Classified State Dept. Docs Could Connect Coronavirus to Chinese Lab, House Republicans Say

Secretary of State Antony Blinken speaks after a meeting of NATO foreign ministers at NATO headquarters in Brussels on March 24, 2021. / Getty Images
May 7, 2021

Republicans on the House Energy and Commerce Committee are calling on Secretary of State Antony Blinken to declassify official documents that could show whether the coronavirus originated in a Chinese lab.

Rep. Cathy McMorris Rodgers (R., Wash.), the top Republican on the committee, submitted a letter with two other GOP committee members to Blinken on Thursday. The lawmakers seek records about a State Department assessment that the Chinese military worked on "secret projects" at the Wuhan Institute of Virology, a lab located near where the first cases of coronavirus emerged in late 2019.

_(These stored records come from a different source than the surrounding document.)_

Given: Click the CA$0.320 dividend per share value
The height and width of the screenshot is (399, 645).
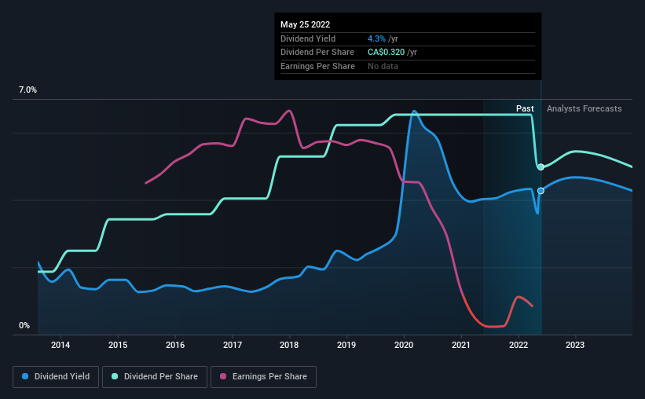Looking at the screenshot, I should point(386,53).
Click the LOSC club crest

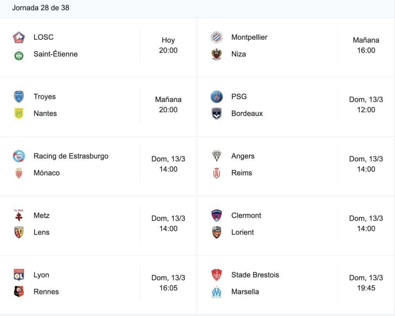19,37
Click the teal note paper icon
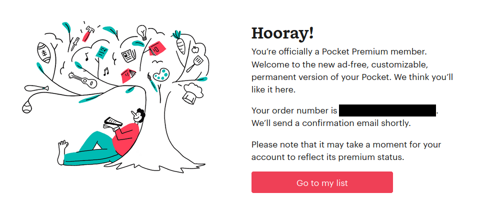Screen dimensions: 481x214 click(x=102, y=52)
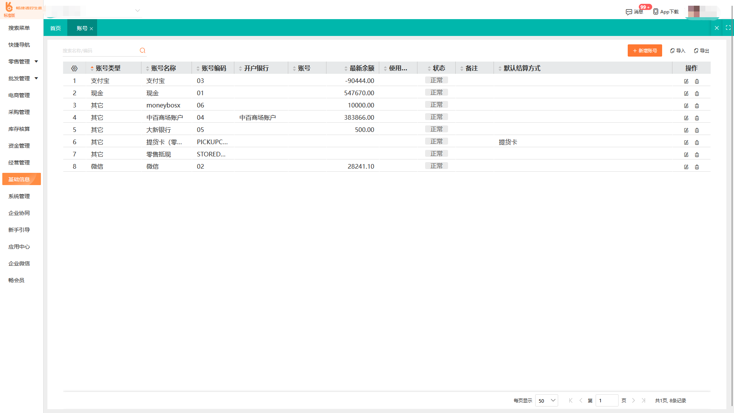Toggle 正常 status for 大新银行 row

tap(437, 129)
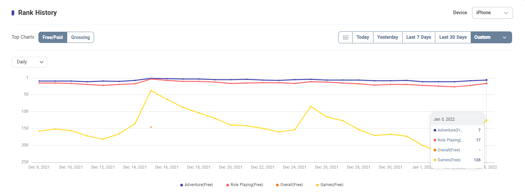Screen dimensions: 525x195
Task: Choose the Last 30 Days range
Action: coord(453,37)
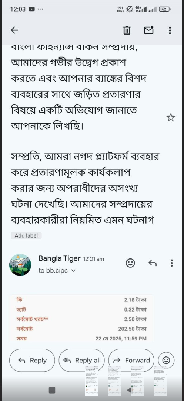Open the top-bar overflow menu

(x=170, y=30)
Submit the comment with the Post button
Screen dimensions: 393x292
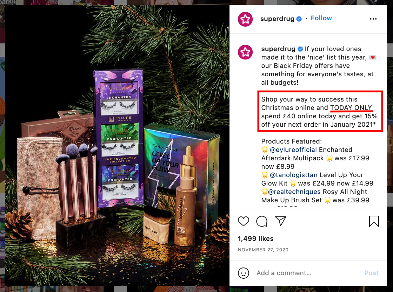click(x=371, y=273)
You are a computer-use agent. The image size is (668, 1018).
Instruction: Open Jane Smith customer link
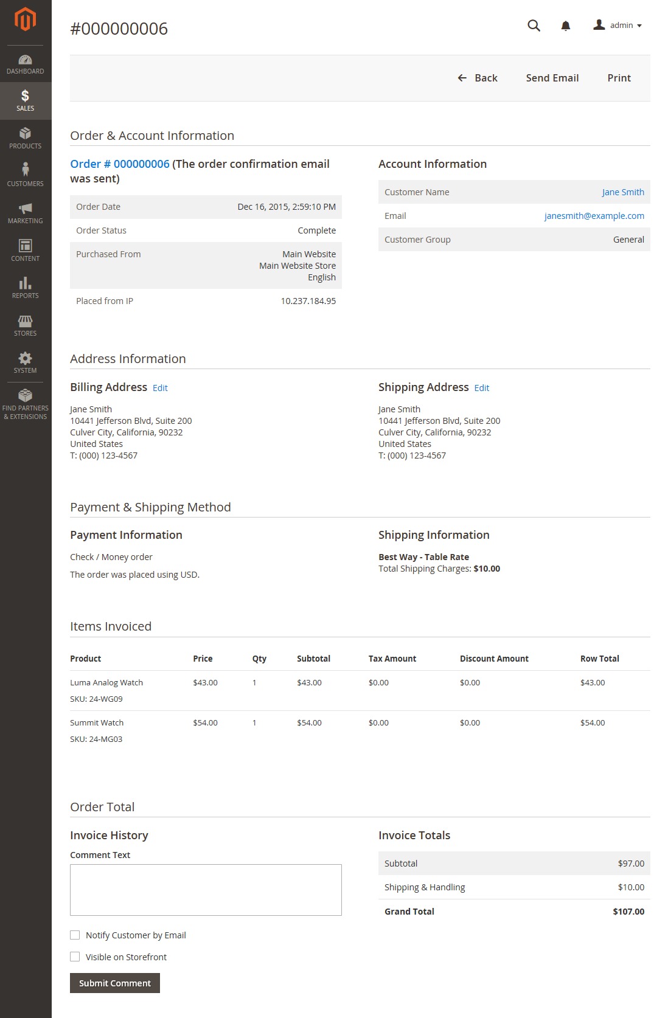(623, 192)
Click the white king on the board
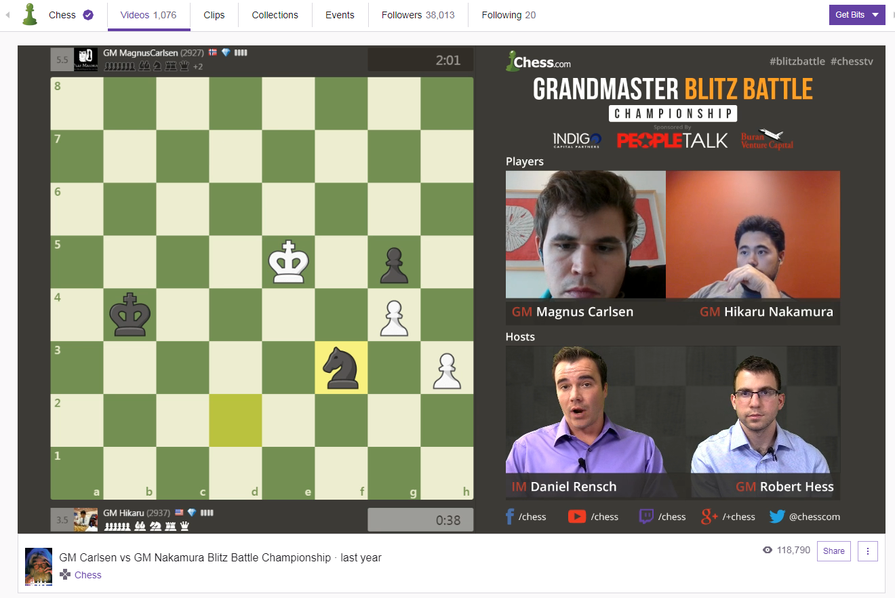 click(x=289, y=262)
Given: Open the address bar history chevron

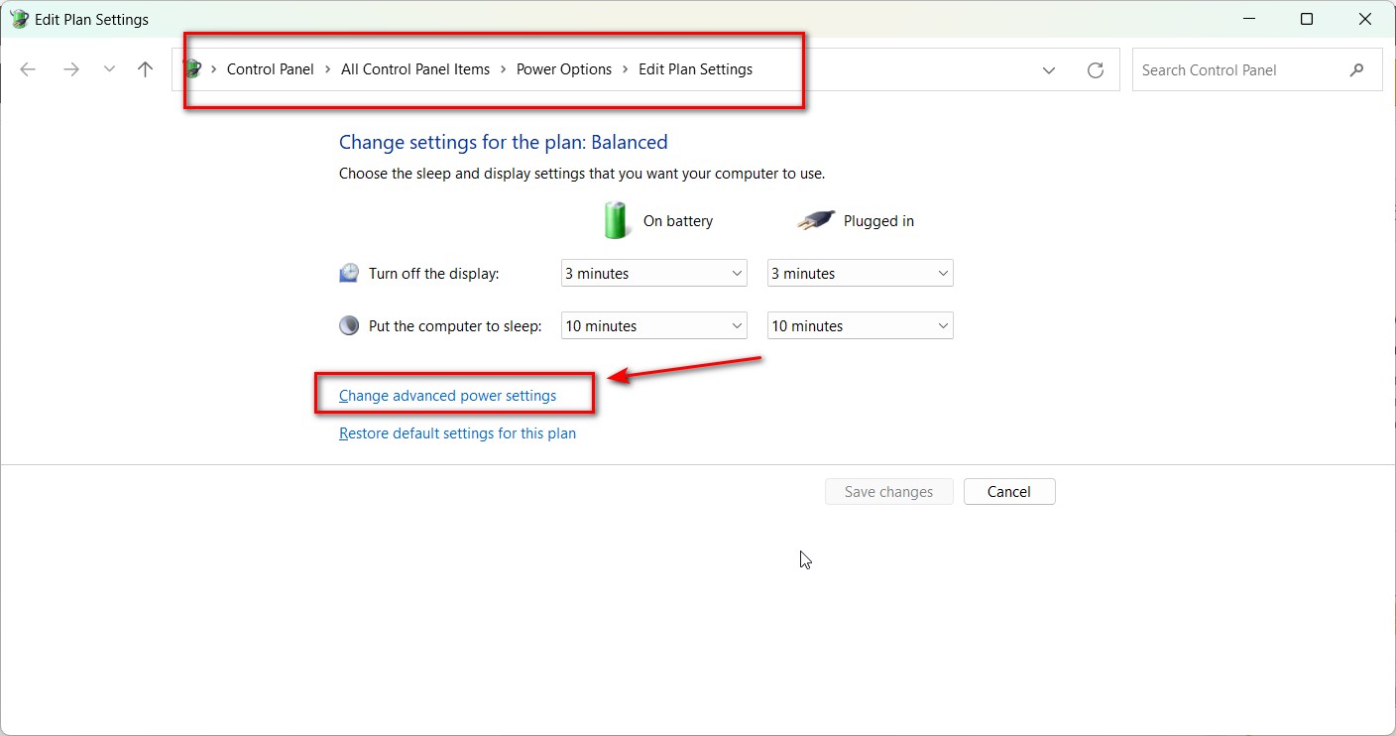Looking at the screenshot, I should point(1048,69).
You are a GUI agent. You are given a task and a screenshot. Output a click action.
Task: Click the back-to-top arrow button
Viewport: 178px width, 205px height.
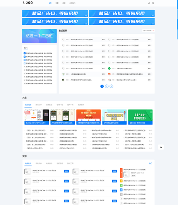coord(161,147)
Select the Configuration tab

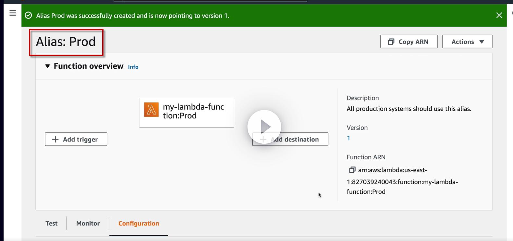(139, 223)
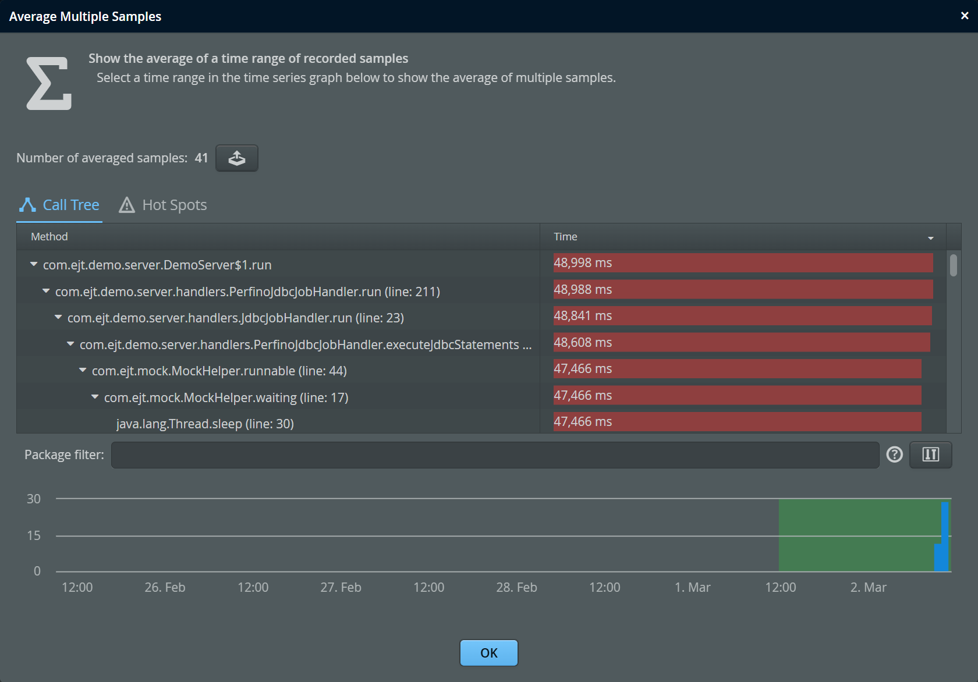Collapse the executeJdbcStatements tree node
Image resolution: width=978 pixels, height=682 pixels.
pos(70,344)
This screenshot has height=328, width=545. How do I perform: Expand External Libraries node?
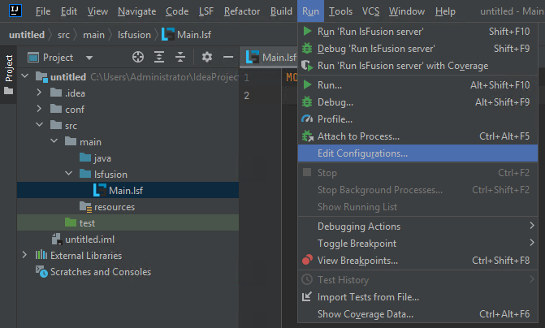(x=25, y=256)
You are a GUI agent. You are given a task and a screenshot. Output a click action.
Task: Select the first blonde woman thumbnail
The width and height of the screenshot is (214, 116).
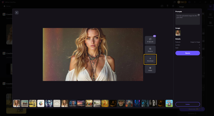17,103
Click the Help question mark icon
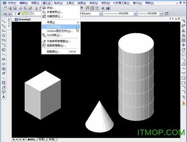This screenshot has width=187, height=142. 108,8
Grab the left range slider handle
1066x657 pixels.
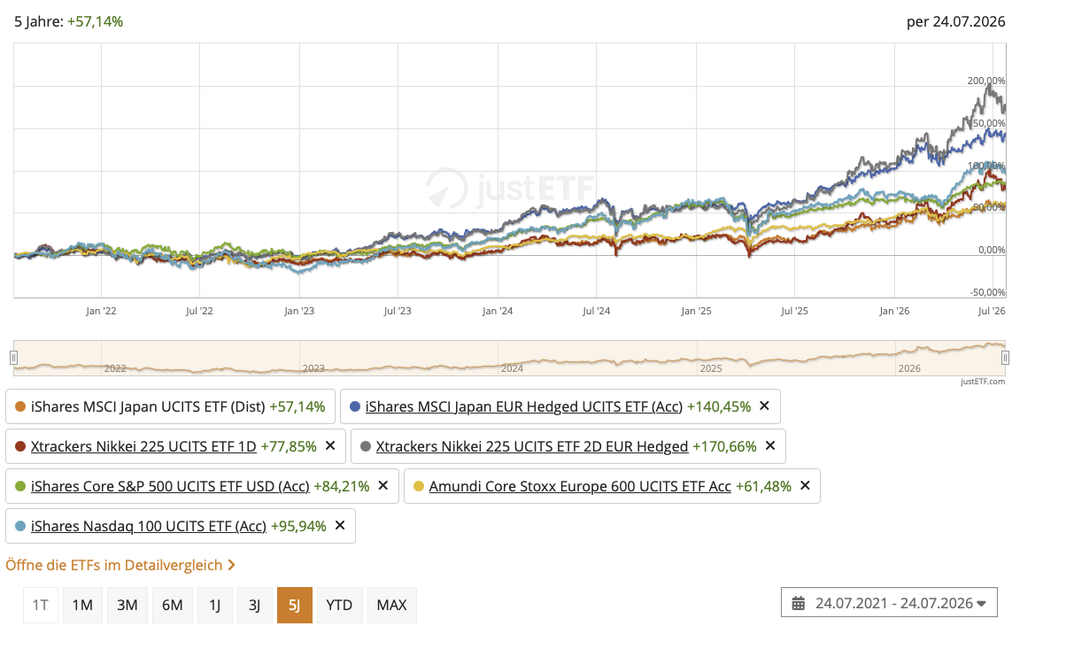coord(13,358)
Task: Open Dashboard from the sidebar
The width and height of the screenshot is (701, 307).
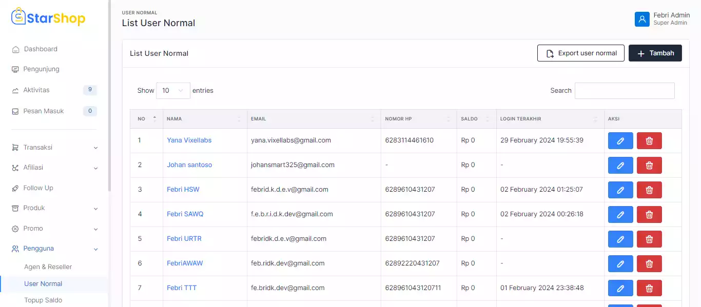Action: (x=41, y=49)
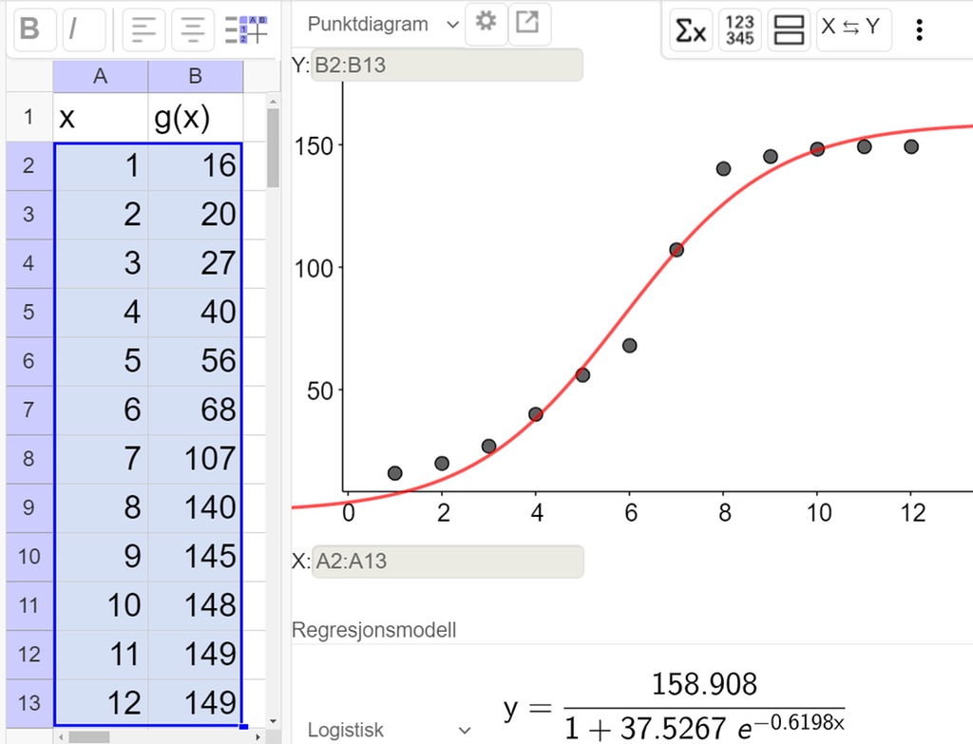The height and width of the screenshot is (744, 973).
Task: Select the X data range field A2:A13
Action: 447,562
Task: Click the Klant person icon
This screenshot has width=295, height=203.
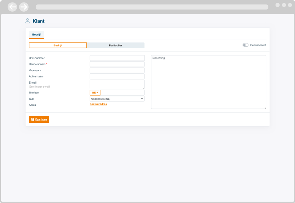Action: click(28, 21)
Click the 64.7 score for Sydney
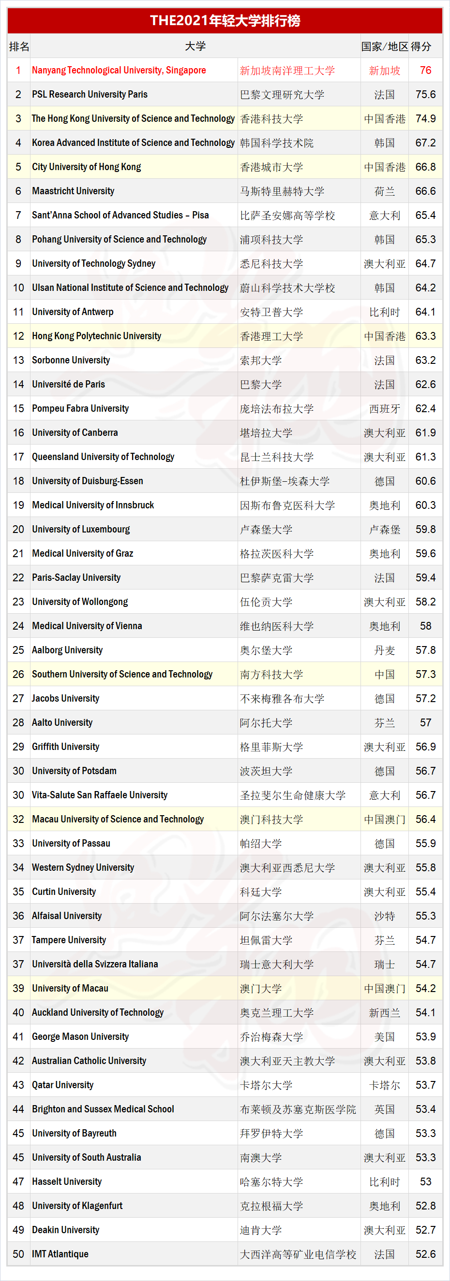Screen dimensions: 450x1281 click(x=426, y=264)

The debate over the origins of the coronavirus has proved a hot-button geopolitical issue. Chinese authorities insist that the virus spread to humans naturally from an animal species, a claim the World Health Organization endorsed in March. But a growing number of scientists, journalists, and government officials have questioned China’s claim, citing a lack of transparency from Chinese officials regarding the origins of the virus.

The State Department released a fact sheet on Jan. 15 that said the Wuhan lab has conducted classified experiments on behalf of the Chinese military since at least 2017. Some of those experiments involved animals. The WHO said in March that it is highly unlikely the virus originated from a lab leak.

But Chinese authorities refused to grant WHO investigators full access to data about early cases of the virus. Peter Daszak, an American scientist on the WHO team, told 60 Minutes that Chinese government officials oversaw all of their interviews with scientists from the Wuhan lab.

The Biden administration has also cast doubt on China’s claims and called on Beijing to cooperate with outside investigators.

"We need to get to the bottom of this," Blinken said last month. "We need to do that precisely so we fully understand what happened, in order to have the best shot possible preventing it from happening again."